3. **Account for the 'inner' change in the exponent:** Now, look at the exponent part, $6x$. If it were just $x$, we'd be almost done after step 1 and 2. But it's $6x$, which means the exponent itself is changing 6 times faster than if it was just $x$. So, we need to multiply our whole answer by this "speed factor" of 6 that comes from the $6x$.

Putting it all together, we multiply these three parts:
* $4^{6x}$ (the original pattern)
* $\times \ln(4)$ (the special multiplier for the base 4)
* $\times 6$ (the speed factor from the $6x$ in the exponent)

So, the answer is $6 \cdot 4^{6x} \ln(4)$. It tells us the exact "speed" or "rate of change" of $y$ for any value of $x$.

Alternative answer

Answer: $6 \cdot 4^{6x} \ln(4)$ Explain
This is a question about <derivatives of exponential functions, and a bit about the chain rule!> . The solving step is:

Hey there!
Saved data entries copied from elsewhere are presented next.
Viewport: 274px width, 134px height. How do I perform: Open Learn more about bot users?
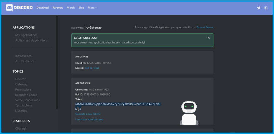click(89, 119)
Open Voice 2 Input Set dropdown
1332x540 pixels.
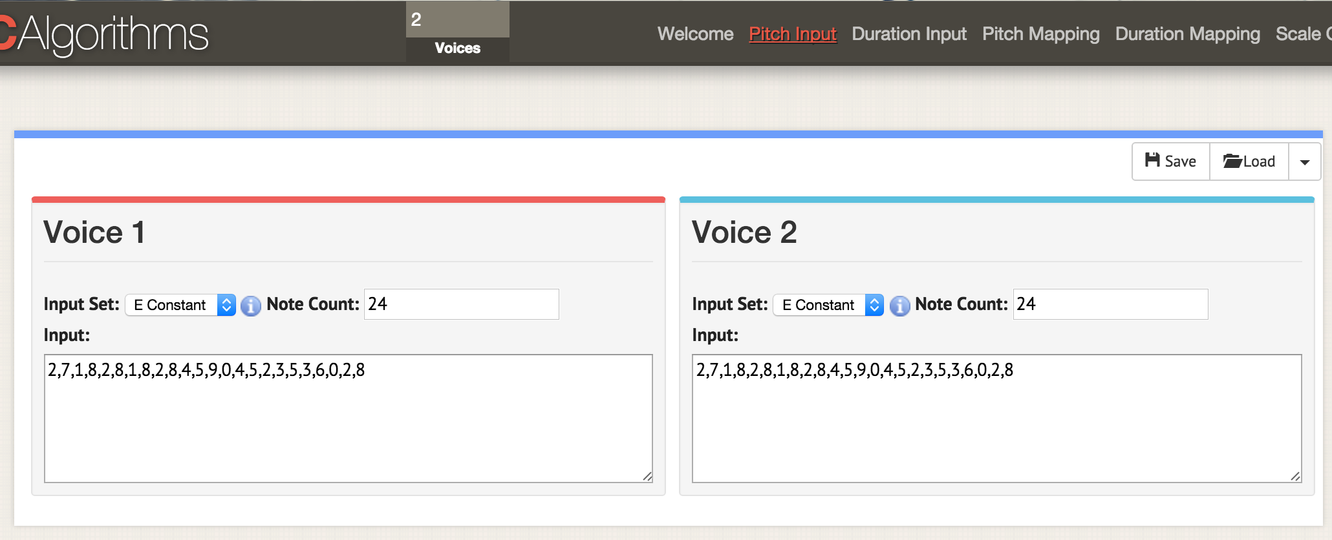[829, 305]
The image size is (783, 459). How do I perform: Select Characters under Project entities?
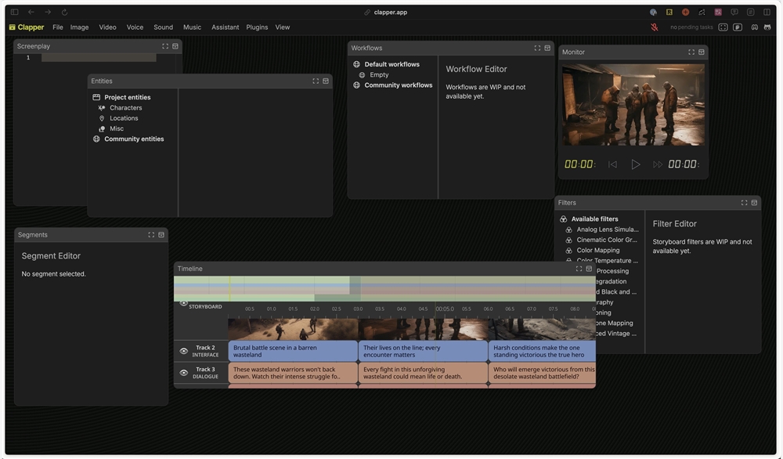coord(125,108)
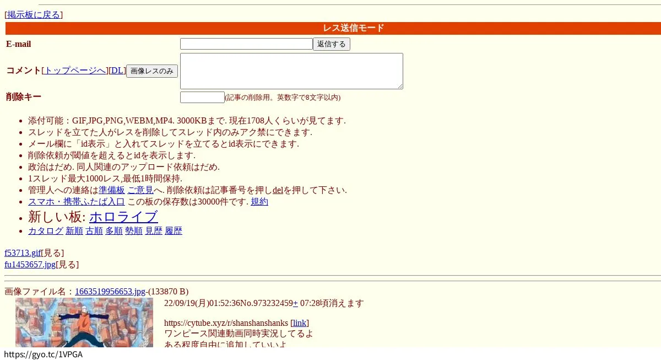This screenshot has width=661, height=360.
Task: Click the 返信する reply button
Action: [x=331, y=44]

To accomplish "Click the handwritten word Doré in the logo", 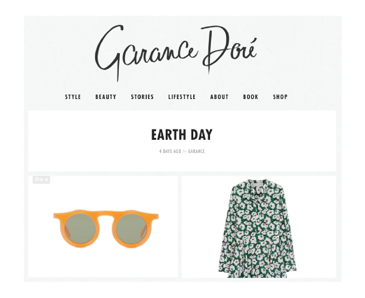I will point(229,50).
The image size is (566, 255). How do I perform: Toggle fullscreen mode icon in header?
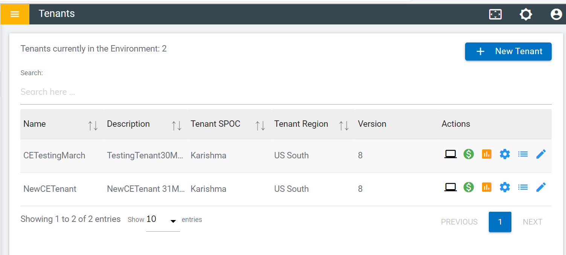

This problem asks us to find something called a "derivative" of the function $y=4^{6x}$. Think of finding a derivative like figuring out how fast something is changing!

1. **Spot the special kind of function:** Our function $y=4^{6x}$ is an *exponential* function because it has a number (4) raised to a power that includes 'x' (which is $6x$).

2. **Remember the cool rule for exponentials:** When we have a function like $y = a^{u}$ (where 'a' is a number and 'u' is something with 'x' in it), its derivative is $y' = a^{u} \cdot \ln(a) \cdot u'$.
* In our problem, 'a' is 4.
* And 'u' is $6x$.

3. **Find the derivative of the 'top part' (the exponent):** We need to find $u'$, which is the derivative of $6x$.
* If you have just 'x' multiplied by a number, its derivative is simply that number! So, the derivative of $6x$ is just $6$. This means $u' = 6$.

4. **Put it all together!** Now we just plug everything back into our rule:
* $y' = 4^{6x} \cdot \ln(4) \cdot 6$

5. **Clean it up:** It looks a bit nicer if we put the plain number at the front:
* $y' = 6 \cdot 4^{6x} \cdot \ln(4)$

And that's it! It's like finding a special pattern for how these types of functions change.